Start the copy at the line containing "You are a computer-use" and run it through the last line of the records. Repeat each line exactly; omit pictures.

[Saved entries]
+ + + + +
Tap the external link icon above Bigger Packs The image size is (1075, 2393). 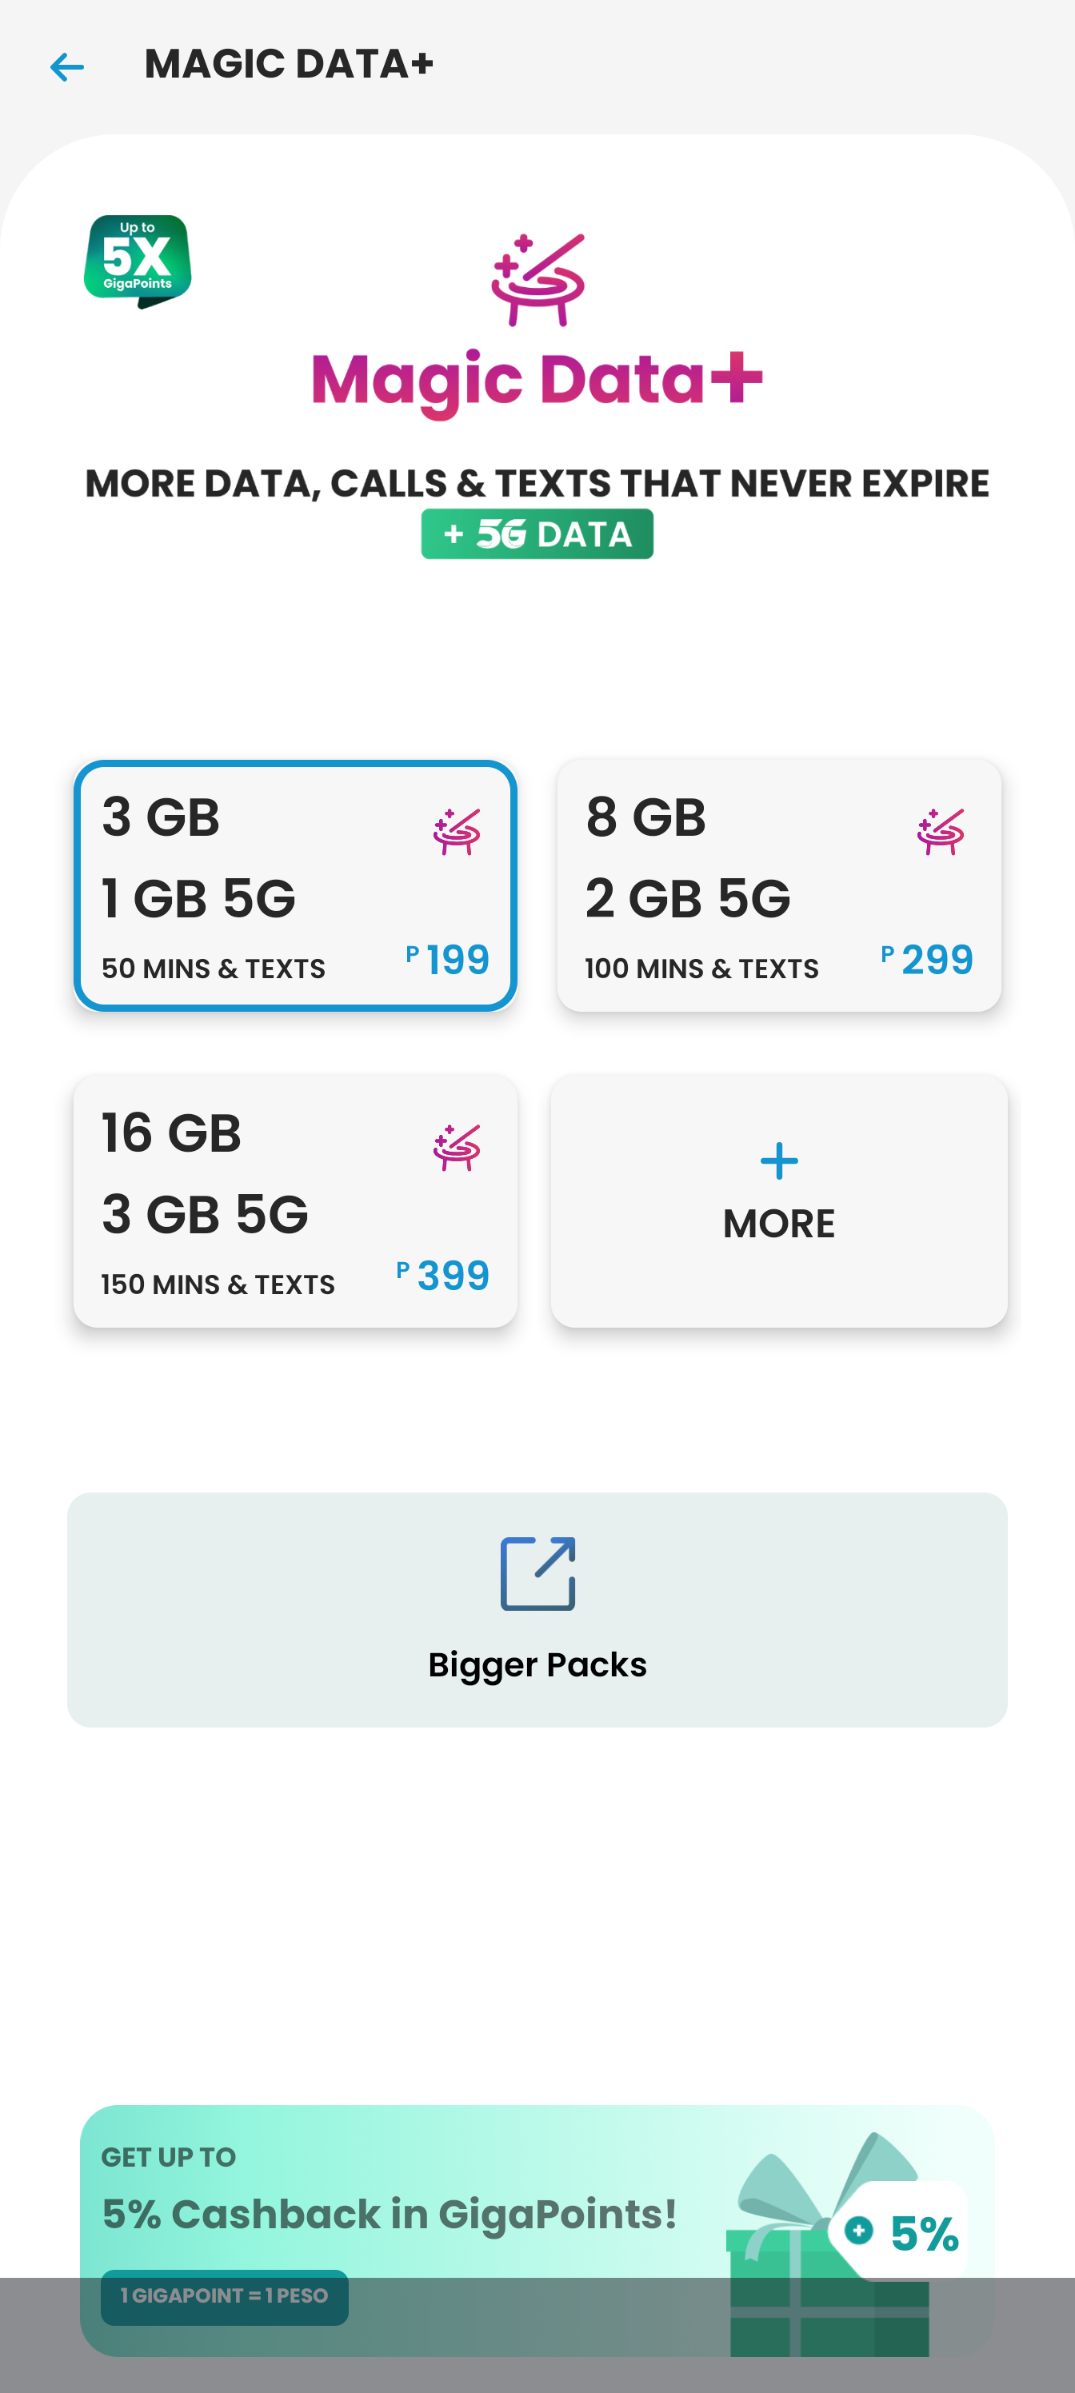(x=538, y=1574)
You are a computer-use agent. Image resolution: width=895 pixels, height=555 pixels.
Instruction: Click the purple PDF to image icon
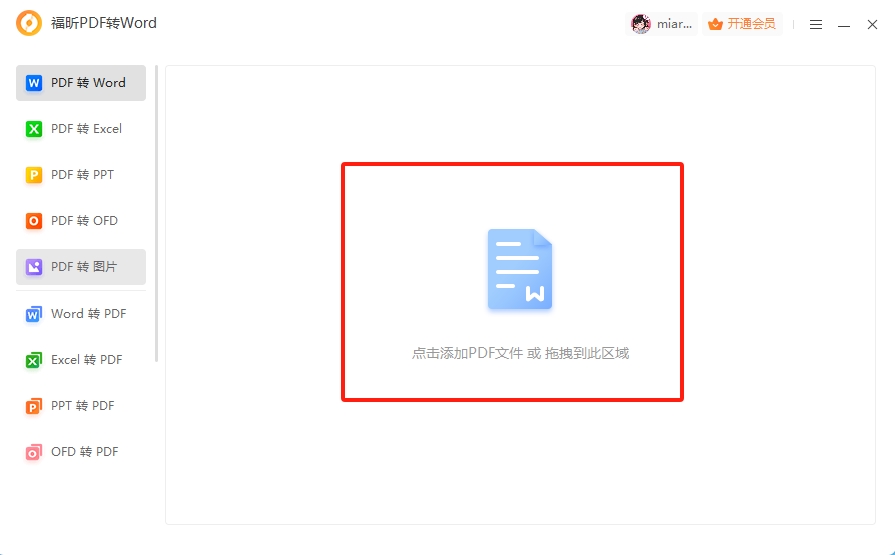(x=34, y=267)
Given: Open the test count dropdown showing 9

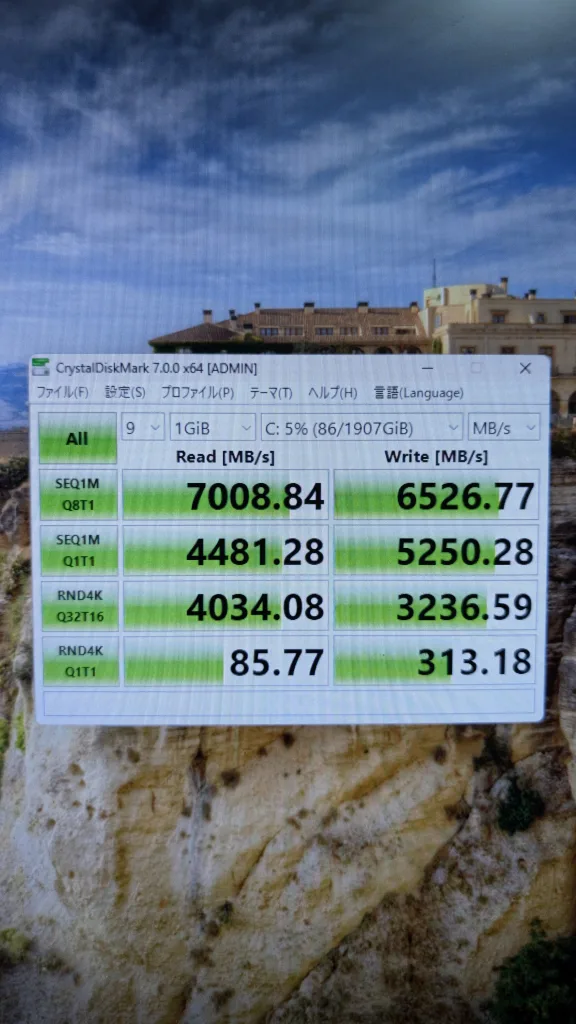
+ + + + +
_Reply_
You are a computer-use agent. Image resolution: width=895 pixels, height=555 pixels.
Instruction: Click the purple PDF to image icon
(x=34, y=267)
Given: Open the test count dropdown showing 9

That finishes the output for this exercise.